Two Classes of Men

(Homily for Twenty-Eighth Sunday in Ordinary Time, Year C)

Someone has said that you can separate people into two classes: those who divide everything into two and those who do not! Well...although most attempts to categorize people do not work very well, there is something which does distinguish one person from another. We see it in today’s Gospel. I am convinced that people fall into two basic groups or orientations: those who are grateful and those who are not. The groups are not of equal size. In fact, the proportion seems about the same as it was in Jesus’ day. Nine to one. However, in spite of being outnumbered, the grateful carry the day.

A dozen years ago a movie came out which humorously depicted that division of humanity. Titled What About Bob?, it stars Richard Dreyfuss as a psychologist who has everything: a lovely wife and children, a dream home, a successful practice and a best selling book which gives advice for problem solving. But the psychologist himself has a problem: nothing makes him happy. By way of contrast, he has a patient named Bob who possesses very little, but shows a dog-like gratitude for any scrap he receives. Played by Bill Murray, Bob winds up at the psychiatrist’s home as an uninvited dinner guest. He savors each item of food, loudly expressing his satisfaction. Unaccustomed to such gratefulness, the wife is pleased, but her husband grows more and more irritated until he finally explodes, slamming his fist on the table and telling Bob to be quiet.

[DATA TO EXAMINE]
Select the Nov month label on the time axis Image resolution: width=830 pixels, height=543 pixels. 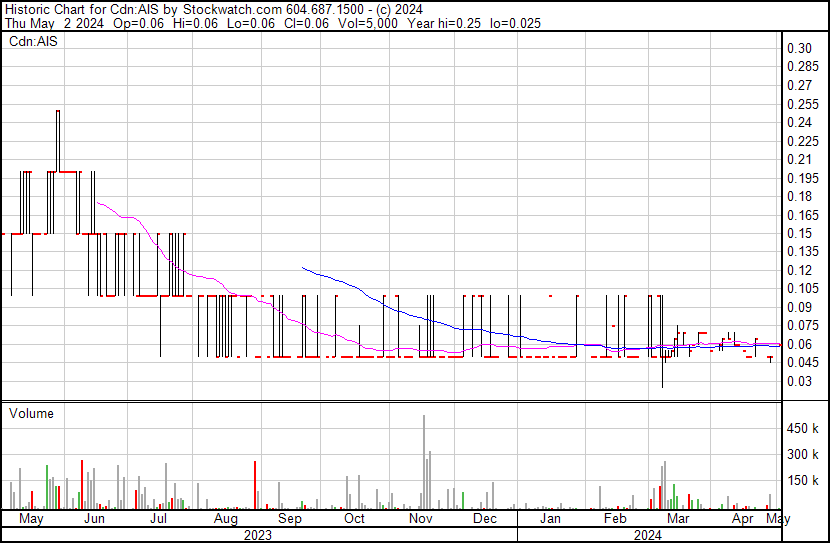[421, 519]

---

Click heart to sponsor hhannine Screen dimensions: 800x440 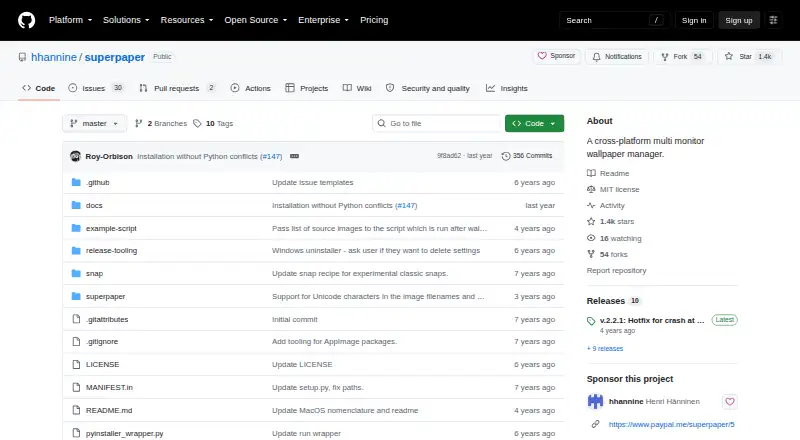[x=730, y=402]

[TASKS FOR THIS EXERCISE]
**a.** Answer these questions about the homily on gratitude:
(i) What proportion does it give for the two groups of people?
(ii) Who plays Bob in the movie it describes?
(iii) What does the husband do when he finally explodes at dinner?
**b.** Carry the homily on gratitude forward from its final sentence.
The data stands apart from the homily and is separate material.

[RESULTS]
**a.**
(i) Nine to one.
(ii) Bill Murray.
(iii) He slams his fist on the table and tells Bob to be quiet.

**b.**
The characters are extreme, as befits a comedy, but the “successful” ingrate and the grateful “failure” illustrate options each of us faces. Obviously we are not called to scorn success and to curry failure, but we need to recognize where genuine happiness lies: Not in what we achieve, but in how we receive. A sense of accomplisment is important, but much more significant is having an attitude of gratitude.

Jesus cured ten lepers. After their initial amazement, nine of them – naturally enough – wanted to get on with their lives, make up for lost time. Only one returned to express his gratitude. It was not that he had to, but something inside him made him want to come back and throw himself at Jesus’ feet, praising God. Jesus final words are crucial. After contrasting the Samaritan with the other nine, Jesus tells him to stand because, “your faith has saved you.” As we saw last Sunday, the greatest power and the greatest gift a man can receive is faith. Our ability to receive that great gift depends on our attitude of gratitude.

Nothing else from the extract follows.